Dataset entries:
● ● ● ●
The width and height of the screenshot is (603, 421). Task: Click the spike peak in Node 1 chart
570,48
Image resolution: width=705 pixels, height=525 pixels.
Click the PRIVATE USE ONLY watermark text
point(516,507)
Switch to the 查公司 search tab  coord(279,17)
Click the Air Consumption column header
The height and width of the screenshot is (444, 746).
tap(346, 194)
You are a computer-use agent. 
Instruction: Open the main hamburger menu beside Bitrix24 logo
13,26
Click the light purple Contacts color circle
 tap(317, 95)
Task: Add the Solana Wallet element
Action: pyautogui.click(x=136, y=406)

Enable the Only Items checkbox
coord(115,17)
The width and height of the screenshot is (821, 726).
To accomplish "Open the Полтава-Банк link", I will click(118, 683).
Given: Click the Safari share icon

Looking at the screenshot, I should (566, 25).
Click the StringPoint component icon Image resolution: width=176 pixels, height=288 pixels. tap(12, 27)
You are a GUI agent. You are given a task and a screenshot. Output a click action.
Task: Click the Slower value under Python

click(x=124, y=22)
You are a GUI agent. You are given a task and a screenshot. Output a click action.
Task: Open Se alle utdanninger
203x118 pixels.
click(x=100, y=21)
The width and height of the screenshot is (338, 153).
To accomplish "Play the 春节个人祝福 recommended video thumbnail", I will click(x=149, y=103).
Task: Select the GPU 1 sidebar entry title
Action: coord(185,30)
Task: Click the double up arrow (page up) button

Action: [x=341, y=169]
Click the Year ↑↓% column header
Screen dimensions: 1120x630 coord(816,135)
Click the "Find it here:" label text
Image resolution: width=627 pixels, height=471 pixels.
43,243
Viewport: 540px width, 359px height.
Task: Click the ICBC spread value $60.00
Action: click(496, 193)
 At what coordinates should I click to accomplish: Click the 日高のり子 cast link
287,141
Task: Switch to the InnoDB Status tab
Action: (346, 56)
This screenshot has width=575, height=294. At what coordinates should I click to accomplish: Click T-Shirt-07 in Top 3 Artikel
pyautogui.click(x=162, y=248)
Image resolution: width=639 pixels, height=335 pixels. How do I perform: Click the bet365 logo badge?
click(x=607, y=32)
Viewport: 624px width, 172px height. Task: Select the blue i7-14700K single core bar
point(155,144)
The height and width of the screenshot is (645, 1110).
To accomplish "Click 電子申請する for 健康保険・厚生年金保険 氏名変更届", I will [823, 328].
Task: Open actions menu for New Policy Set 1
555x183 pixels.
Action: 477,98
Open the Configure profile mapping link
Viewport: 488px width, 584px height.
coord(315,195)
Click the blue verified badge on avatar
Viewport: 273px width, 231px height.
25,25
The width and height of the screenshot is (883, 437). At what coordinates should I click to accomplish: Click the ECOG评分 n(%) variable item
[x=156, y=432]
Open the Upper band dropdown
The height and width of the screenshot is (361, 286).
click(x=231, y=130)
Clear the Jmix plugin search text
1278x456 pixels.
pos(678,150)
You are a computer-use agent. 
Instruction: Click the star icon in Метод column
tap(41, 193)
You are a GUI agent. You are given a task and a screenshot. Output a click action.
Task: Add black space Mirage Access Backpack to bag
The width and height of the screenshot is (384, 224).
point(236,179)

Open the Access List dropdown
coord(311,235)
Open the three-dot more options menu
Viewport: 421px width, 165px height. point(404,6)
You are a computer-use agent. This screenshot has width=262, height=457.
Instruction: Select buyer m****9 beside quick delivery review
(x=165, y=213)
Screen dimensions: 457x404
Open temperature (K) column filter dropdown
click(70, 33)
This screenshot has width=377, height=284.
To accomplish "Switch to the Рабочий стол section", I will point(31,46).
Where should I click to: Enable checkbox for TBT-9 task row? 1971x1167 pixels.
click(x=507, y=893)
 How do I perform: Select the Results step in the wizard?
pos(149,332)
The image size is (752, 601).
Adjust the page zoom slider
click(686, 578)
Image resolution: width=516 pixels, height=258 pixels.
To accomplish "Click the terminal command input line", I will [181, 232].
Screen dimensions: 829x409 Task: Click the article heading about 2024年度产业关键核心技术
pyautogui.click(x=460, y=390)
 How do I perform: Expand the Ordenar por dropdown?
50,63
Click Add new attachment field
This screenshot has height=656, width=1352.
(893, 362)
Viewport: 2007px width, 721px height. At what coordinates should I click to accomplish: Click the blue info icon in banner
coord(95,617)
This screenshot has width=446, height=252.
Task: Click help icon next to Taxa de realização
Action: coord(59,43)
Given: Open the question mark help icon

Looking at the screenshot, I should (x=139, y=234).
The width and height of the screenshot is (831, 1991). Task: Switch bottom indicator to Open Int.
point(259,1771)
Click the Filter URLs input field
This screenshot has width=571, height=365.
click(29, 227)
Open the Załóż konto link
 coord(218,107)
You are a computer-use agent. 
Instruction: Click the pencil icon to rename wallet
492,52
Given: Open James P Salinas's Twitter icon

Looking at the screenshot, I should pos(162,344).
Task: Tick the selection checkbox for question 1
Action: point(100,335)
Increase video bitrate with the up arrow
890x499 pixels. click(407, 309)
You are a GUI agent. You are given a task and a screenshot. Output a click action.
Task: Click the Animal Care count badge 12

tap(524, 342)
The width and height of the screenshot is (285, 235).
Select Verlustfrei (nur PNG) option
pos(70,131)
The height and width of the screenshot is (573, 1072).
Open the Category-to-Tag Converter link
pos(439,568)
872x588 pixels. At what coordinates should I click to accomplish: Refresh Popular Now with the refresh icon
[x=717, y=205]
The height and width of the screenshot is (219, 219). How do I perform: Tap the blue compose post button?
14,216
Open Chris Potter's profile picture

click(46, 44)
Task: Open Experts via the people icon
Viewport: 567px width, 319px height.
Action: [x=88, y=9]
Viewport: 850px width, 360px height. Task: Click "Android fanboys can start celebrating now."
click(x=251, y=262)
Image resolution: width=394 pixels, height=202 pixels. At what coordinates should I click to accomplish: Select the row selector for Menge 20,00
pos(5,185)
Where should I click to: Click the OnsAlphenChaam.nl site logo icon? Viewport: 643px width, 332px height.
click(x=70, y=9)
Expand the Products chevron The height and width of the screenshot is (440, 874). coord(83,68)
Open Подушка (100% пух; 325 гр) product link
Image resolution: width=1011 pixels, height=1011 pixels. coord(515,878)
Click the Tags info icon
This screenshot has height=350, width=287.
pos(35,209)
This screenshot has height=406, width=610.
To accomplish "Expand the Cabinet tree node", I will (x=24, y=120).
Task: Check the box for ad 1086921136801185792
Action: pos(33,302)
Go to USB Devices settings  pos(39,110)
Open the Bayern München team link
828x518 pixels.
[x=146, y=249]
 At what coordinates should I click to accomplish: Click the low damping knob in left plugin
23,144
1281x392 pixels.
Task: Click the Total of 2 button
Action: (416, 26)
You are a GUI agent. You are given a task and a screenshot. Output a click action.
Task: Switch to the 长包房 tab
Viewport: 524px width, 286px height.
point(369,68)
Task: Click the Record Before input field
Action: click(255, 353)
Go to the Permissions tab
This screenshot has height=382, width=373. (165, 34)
● ● ● ●
== ACTIVITY ==
Write out all of the entries above, exactly and in full.

== TASK ANSWER ==
The width and height of the screenshot is (603, 421). Task: Click the spike peak in Node 1 chart
570,48
Image resolution: width=705 pixels, height=525 pixels.
Click the PRIVATE USE ONLY watermark text
point(516,507)
Switch to the 查公司 search tab  coord(279,17)
Click the Air Consumption column header
The height and width of the screenshot is (444, 746).
tap(346, 194)
You are a computer-use agent. 
Instruction: Open the main hamburger menu beside Bitrix24 logo
13,26
Click the light purple Contacts color circle
 tap(317, 95)
Task: Add the Solana Wallet element
Action: pyautogui.click(x=136, y=406)

Enable the Only Items checkbox
coord(115,17)
The width and height of the screenshot is (821, 726).
To accomplish "Open the Полтава-Банк link", I will click(118, 683).
Given: Click the Safari share icon

Looking at the screenshot, I should (566, 25).
Click the StringPoint component icon Image resolution: width=176 pixels, height=288 pixels. tap(12, 27)
You are a GUI agent. You are given a task and a screenshot. Output a click action.
Task: Click the Slower value under Python

click(x=124, y=22)
You are a GUI agent. You are given a task and a screenshot. Output a click action.
Task: Open Se alle utdanninger
203x118 pixels.
click(x=100, y=21)
The width and height of the screenshot is (338, 153).
To accomplish "Play the 春节个人祝福 recommended video thumbnail", I will click(x=149, y=103).
Task: Select the GPU 1 sidebar entry title
Action: coord(185,30)
Task: Click the double up arrow (page up) button

Action: [x=341, y=169]
Click the Year ↑↓% column header
Screen dimensions: 1120x630 coord(816,135)
Click the "Find it here:" label text
Image resolution: width=627 pixels, height=471 pixels.
43,243
Viewport: 540px width, 359px height.
Task: Click the ICBC spread value $60.00
Action: click(496, 193)
 At what coordinates should I click to accomplish: Click the 日高のり子 cast link
287,141
Task: Switch to the InnoDB Status tab
Action: (346, 56)
This screenshot has width=575, height=294. At what coordinates should I click to accomplish: Click T-Shirt-07 in Top 3 Artikel
pyautogui.click(x=162, y=248)
Image resolution: width=639 pixels, height=335 pixels. How do I perform: Click the bet365 logo badge?
click(x=607, y=32)
Viewport: 624px width, 172px height. Task: Select the blue i7-14700K single core bar
point(155,144)
The height and width of the screenshot is (645, 1110).
To accomplish "Click 電子申請する for 健康保険・厚生年金保険 氏名変更届", I will [823, 328].
Task: Open actions menu for New Policy Set 1
555x183 pixels.
Action: 477,98
Open the Configure profile mapping link
Viewport: 488px width, 584px height.
coord(315,195)
Click the blue verified badge on avatar
Viewport: 273px width, 231px height.
25,25
The width and height of the screenshot is (883, 437). At what coordinates should I click to accomplish: Click the ECOG评分 n(%) variable item
[x=156, y=432]
Open the Upper band dropdown
The height and width of the screenshot is (361, 286).
click(x=231, y=130)
Clear the Jmix plugin search text
1278x456 pixels.
pos(678,150)
You are a computer-use agent. 
Instruction: Click the star icon in Метод column
tap(41, 193)
You are a GUI agent. You are given a task and a screenshot. Output a click action.
Task: Add black space Mirage Access Backpack to bag
The width and height of the screenshot is (384, 224).
point(236,179)

Open the Access List dropdown
coord(311,235)
Open the three-dot more options menu
Viewport: 421px width, 165px height. point(404,6)
You are a computer-use agent. This screenshot has width=262, height=457.
Instruction: Select buyer m****9 beside quick delivery review
(x=165, y=213)
Screen dimensions: 457x404
Open temperature (K) column filter dropdown
click(70, 33)
This screenshot has width=377, height=284.
To accomplish "Switch to the Рабочий стол section", I will point(31,46).
Where should I click to: Enable checkbox for TBT-9 task row? 1971x1167 pixels.
click(x=507, y=893)
 How do I perform: Select the Results step in the wizard?
pos(149,332)
The image size is (752, 601).
Adjust the page zoom slider
click(686, 578)
Image resolution: width=516 pixels, height=258 pixels.
To accomplish "Click the terminal command input line", I will [181, 232].
Screen dimensions: 829x409 Task: Click the article heading about 2024年度产业关键核心技术
pyautogui.click(x=460, y=390)
 How do I perform: Expand the Ordenar por dropdown?
50,63
Click Add new attachment field
This screenshot has height=656, width=1352.
(893, 362)
Viewport: 2007px width, 721px height. At what coordinates should I click to accomplish: Click the blue info icon in banner
coord(95,617)
This screenshot has width=446, height=252.
Task: Click help icon next to Taxa de realização
Action: coord(59,43)
Given: Open the question mark help icon

Looking at the screenshot, I should (x=139, y=234).
The width and height of the screenshot is (831, 1991). Task: Switch bottom indicator to Open Int.
point(259,1771)
Click the Filter URLs input field
This screenshot has width=571, height=365.
click(29, 227)
Open the Załóż konto link
 coord(218,107)
You are a computer-use agent. 
Instruction: Click the pencil icon to rename wallet
492,52
Given: Open James P Salinas's Twitter icon

Looking at the screenshot, I should pos(162,344).
Task: Tick the selection checkbox for question 1
Action: point(100,335)
Increase video bitrate with the up arrow
890x499 pixels. click(407, 309)
You are a GUI agent. You are given a task and a screenshot. Output a click action.
Task: Click the Animal Care count badge 12

tap(524, 342)
The width and height of the screenshot is (285, 235).
Select Verlustfrei (nur PNG) option
pos(70,131)
The height and width of the screenshot is (573, 1072).
Open the Category-to-Tag Converter link
pos(439,568)
872x588 pixels. At what coordinates should I click to accomplish: Refresh Popular Now with the refresh icon
[x=717, y=205]
The height and width of the screenshot is (219, 219). How do I perform: Tap the blue compose post button?
14,216
Open Chris Potter's profile picture

click(46, 44)
Task: Open Experts via the people icon
Viewport: 567px width, 319px height.
Action: [x=88, y=9]
Viewport: 850px width, 360px height. Task: Click "Android fanboys can start celebrating now."
click(x=251, y=262)
Image resolution: width=394 pixels, height=202 pixels. At what coordinates should I click to accomplish: Select the row selector for Menge 20,00
pos(5,185)
Where should I click to: Click the OnsAlphenChaam.nl site logo icon? Viewport: 643px width, 332px height.
click(x=70, y=9)
Expand the Products chevron The height and width of the screenshot is (440, 874). coord(83,68)
Open Подушка (100% пух; 325 гр) product link
Image resolution: width=1011 pixels, height=1011 pixels. coord(515,878)
Click the Tags info icon
This screenshot has height=350, width=287.
pos(35,209)
This screenshot has height=406, width=610.
To accomplish "Expand the Cabinet tree node", I will (x=24, y=120).
Task: Check the box for ad 1086921136801185792
Action: pos(33,302)
Go to USB Devices settings  pos(39,110)
Open the Bayern München team link
828x518 pixels.
[x=146, y=249]
 At what coordinates should I click to accomplish: Click the low damping knob in left plugin
23,144
1281x392 pixels.
Task: Click the Total of 2 button
Action: (416, 26)
You are a GUI agent. You are given a task and a screenshot. Output a click action.
Task: Switch to the 长包房 tab
Viewport: 524px width, 286px height.
point(369,68)
Task: Click the Record Before input field
Action: click(255, 353)
Go to the Permissions tab
This screenshot has height=382, width=373. (165, 34)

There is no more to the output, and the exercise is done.